There is a conductive ink sandwiched between two plastic films. Electrodes are placed either sides of conductive ink. The conductive ink consists of microscopic particles which are electrically conductive.
When the resistor is flexed the microscopic particles move away from each other, and the resistance increases. Vice versa is also true.
Basic schematics on how to use:
Here is a basic schematic of a flex resistor application.
The flex resistor has limitless applications if you know how to use them. Here is a simple op-amp circuit paired with a flex resistor. You can set threshold to trigger the output, if you use an op-amp in comparator mode. The suggested op-amps are LM324 and LM358; you may also give a try for 741.
You can also pair it with arduino, by giving the flex resistor to analogue read pin of arduino with pull down resistor.
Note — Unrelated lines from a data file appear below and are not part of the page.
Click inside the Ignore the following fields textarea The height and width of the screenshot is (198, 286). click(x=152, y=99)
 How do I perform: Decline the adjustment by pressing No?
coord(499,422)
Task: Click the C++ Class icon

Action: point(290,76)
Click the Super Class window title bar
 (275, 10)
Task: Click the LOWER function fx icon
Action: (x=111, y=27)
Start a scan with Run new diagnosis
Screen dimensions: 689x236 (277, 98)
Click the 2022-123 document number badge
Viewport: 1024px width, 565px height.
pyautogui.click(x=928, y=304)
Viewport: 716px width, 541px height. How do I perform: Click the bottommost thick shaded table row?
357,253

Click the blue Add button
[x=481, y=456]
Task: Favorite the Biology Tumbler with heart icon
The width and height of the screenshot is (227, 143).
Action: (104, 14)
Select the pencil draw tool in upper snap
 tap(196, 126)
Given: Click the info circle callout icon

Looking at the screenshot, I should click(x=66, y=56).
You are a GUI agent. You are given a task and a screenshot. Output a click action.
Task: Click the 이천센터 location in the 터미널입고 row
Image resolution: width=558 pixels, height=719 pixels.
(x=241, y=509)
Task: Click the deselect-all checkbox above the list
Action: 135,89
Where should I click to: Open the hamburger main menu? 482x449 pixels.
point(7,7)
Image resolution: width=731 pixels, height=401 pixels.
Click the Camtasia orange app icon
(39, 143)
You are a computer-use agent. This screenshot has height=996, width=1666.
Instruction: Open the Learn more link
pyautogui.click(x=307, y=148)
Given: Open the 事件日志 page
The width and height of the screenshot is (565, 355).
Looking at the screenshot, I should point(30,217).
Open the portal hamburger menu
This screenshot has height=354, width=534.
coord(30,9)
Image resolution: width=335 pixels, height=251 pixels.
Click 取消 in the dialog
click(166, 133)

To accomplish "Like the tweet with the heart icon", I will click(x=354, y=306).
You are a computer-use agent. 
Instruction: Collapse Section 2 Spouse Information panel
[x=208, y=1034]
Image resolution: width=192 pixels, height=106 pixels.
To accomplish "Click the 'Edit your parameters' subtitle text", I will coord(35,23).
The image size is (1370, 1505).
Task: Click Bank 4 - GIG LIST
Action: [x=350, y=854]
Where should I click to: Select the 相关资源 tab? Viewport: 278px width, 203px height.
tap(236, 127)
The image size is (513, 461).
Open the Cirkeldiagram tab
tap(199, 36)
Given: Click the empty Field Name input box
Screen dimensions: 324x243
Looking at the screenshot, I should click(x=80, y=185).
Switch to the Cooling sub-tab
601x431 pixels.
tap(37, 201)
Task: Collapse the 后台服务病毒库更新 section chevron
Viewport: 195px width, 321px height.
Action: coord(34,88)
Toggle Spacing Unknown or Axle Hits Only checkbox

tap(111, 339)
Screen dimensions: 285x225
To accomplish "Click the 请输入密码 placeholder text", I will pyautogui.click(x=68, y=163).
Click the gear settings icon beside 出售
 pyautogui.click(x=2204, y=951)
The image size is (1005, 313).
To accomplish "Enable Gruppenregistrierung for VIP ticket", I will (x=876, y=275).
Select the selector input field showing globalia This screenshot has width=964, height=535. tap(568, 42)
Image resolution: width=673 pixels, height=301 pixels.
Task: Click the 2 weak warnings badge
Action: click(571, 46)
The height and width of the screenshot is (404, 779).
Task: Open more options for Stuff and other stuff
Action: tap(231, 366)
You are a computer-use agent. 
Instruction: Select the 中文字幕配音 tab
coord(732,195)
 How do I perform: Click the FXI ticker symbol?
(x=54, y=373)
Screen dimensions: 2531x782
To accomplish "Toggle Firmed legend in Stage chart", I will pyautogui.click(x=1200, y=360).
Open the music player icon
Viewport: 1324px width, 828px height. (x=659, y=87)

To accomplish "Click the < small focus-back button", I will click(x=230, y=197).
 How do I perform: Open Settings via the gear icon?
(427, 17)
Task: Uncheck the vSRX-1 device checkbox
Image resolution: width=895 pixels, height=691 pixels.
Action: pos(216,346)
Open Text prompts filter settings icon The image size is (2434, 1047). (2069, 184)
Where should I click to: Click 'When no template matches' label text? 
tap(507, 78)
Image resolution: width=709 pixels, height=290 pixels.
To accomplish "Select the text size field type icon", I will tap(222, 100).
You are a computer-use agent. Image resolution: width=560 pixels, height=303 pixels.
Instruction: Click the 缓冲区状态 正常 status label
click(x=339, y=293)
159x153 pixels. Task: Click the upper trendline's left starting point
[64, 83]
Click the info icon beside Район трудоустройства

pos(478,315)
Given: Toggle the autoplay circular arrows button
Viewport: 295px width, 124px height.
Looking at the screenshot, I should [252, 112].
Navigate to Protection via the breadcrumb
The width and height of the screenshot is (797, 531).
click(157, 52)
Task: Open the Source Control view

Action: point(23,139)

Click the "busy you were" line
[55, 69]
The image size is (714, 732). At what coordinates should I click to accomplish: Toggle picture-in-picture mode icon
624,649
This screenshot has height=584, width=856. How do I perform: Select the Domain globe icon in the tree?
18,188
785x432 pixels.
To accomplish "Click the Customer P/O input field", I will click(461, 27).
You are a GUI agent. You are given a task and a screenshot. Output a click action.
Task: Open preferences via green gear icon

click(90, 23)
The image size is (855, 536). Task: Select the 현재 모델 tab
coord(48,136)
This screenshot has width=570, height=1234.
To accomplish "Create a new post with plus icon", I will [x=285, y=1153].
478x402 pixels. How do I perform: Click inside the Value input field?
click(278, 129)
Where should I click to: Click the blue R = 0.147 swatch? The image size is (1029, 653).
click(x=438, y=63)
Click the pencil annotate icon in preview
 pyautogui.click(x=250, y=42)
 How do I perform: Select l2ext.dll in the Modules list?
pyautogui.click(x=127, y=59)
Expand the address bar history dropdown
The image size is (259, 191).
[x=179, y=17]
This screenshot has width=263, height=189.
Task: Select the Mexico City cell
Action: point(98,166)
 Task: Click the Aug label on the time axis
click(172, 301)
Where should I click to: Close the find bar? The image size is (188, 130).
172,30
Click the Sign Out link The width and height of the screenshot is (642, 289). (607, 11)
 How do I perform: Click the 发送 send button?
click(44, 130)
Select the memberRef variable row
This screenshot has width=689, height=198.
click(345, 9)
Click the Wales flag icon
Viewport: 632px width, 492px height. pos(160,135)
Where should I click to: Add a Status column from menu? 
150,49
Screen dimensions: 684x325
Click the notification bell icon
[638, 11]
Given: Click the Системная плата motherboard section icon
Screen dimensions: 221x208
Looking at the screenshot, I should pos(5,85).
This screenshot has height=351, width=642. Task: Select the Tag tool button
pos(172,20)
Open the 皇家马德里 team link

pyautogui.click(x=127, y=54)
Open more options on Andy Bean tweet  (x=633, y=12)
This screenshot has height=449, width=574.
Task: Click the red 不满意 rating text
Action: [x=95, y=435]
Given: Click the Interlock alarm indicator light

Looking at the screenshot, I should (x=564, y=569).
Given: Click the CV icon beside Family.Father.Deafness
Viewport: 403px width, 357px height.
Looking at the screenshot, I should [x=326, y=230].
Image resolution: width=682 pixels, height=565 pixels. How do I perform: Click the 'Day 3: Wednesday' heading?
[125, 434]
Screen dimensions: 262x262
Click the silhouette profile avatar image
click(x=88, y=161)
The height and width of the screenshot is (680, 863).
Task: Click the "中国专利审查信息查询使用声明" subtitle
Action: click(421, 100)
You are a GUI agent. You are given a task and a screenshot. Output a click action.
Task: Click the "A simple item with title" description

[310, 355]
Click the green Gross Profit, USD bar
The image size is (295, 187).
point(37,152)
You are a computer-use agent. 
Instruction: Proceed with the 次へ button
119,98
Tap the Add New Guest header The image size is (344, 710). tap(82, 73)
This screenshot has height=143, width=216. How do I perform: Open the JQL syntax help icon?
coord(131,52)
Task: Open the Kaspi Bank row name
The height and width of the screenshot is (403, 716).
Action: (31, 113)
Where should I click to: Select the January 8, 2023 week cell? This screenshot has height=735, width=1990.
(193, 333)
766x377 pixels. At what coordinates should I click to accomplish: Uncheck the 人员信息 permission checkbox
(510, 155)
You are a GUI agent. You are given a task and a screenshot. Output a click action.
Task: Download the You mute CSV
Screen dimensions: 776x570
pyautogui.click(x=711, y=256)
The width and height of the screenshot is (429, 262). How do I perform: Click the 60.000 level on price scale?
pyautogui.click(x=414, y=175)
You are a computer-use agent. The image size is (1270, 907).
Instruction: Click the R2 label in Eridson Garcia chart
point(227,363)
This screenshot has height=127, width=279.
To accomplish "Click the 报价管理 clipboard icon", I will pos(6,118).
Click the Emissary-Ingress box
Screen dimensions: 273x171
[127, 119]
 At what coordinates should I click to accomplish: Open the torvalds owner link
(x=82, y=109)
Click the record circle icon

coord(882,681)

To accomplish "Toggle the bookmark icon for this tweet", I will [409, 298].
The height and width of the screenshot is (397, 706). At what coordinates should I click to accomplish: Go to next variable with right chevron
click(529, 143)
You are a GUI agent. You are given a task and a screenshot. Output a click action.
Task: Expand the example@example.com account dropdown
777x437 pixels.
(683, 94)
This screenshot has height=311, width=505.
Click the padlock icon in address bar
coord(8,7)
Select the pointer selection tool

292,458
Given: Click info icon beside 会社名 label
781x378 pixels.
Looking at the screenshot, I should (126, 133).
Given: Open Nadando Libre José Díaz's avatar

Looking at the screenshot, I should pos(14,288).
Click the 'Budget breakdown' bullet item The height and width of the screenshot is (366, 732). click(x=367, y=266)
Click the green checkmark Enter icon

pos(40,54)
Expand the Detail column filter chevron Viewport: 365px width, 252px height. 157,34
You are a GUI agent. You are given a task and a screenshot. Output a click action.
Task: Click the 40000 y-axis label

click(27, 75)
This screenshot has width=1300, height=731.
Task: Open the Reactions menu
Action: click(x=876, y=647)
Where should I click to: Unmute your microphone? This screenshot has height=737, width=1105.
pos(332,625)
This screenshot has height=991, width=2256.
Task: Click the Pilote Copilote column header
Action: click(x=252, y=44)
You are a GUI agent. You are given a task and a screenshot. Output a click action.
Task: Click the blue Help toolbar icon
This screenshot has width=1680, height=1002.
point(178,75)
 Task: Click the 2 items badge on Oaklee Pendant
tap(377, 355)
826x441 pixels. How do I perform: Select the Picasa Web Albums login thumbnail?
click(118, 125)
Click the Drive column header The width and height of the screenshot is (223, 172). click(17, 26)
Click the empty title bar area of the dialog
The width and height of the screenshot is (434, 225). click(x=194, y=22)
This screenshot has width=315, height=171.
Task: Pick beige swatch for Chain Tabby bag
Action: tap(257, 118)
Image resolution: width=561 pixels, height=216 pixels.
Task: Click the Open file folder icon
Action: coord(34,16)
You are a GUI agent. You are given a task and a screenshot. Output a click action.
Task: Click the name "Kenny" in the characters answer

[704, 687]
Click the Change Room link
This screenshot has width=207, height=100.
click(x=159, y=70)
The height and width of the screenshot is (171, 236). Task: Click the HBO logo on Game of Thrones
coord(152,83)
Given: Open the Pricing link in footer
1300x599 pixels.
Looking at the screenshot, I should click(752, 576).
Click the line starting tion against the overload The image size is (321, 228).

No additional libraries are required.
Here is an illustration of simple angle sensing for flex resistor. If the flex resistor is flat, blue LED illuminates, if the resistor is flexed to an angle x (say) green LED illuminates, if it flexes greater than x then, red LED illuminates.
Flex resistors can be also seen in applications which demand simulation of complex movements and patterns, for example it's used for studying precise human finger movements, where the motion of the finger is tracked by flex resistor, decoded and displayed on a screen. This principle may be adapted by game developers to develop motion based game.
Through this simple electronic component, we find huge spectrum of applications. There is no limitation to deploy the component on our daily used electronics, the only limitation may be in our imagination to deploy those in the right way.